L’operazione è stata eseguita in attuazione di due ordini emessi dal Tribunale di Torre Annunziata e rientra nell’attività di contrasto coordinata dalla Procura della Repubblica guidata da Nunzio Fragliasso.
Nel dettaglio, le demolizioni hanno riguardato un manufatto in cemento armato di circa 100 metri quadrati destinato ad ampliamento di un edificio esistente, un locale di 16 metri quadrati, una struttura in ferro e pannelli coibentati di circa 21 metri quadrati e un ulteriore manufatto di 31 metri quadrati realizzato tra muratura e legno.

Secondo quanto ricostruito dagli inquirenti, gli spazi erano utilizzati come palestra-ufficio, bagno, deposito attrezzi e garage.
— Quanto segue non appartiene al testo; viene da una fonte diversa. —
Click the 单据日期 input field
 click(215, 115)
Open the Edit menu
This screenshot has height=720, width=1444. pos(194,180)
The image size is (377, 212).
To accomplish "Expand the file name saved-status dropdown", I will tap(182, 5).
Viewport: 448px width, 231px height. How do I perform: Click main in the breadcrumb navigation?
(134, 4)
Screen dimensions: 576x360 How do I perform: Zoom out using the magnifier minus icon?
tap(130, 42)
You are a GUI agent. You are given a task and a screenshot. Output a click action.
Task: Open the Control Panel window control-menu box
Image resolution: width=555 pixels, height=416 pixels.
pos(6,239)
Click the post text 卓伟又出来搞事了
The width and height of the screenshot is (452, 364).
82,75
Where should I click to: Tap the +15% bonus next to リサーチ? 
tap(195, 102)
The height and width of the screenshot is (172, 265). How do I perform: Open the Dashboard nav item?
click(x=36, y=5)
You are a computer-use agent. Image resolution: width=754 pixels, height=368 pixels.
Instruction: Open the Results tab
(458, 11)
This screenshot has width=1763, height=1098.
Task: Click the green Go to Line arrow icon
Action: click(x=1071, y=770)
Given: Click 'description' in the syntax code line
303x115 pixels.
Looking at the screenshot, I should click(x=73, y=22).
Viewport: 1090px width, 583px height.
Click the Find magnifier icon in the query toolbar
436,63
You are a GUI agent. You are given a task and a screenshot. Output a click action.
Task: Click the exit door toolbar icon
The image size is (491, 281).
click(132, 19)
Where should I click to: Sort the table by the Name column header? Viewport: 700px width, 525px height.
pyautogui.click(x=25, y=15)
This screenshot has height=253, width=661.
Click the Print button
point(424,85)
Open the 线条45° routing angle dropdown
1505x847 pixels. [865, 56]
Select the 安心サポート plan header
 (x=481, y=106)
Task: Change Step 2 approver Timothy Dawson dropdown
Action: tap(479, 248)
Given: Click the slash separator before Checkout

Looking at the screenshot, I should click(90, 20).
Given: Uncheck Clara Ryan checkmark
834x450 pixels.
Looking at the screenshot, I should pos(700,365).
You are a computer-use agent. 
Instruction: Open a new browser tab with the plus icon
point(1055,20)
Le opere erano state realizzate in un’area sottoposta a vincolo archeologico e paesaggistico, oltre a ricadere nella Zona Rossa vesuviana e in area classificata come sismica.
La Procura sottolinea come le demolizioni rappresentino uno strumento fondamentale sia per il ripristino dello stato dei luoghi sia come deterrente contro nuovi abusi edilizi. L’intervento è stato eseguito in regime di autodemolizione da parte del proprietario, evitando costi a carico del Comune e della Cassa Depositi e Prestiti.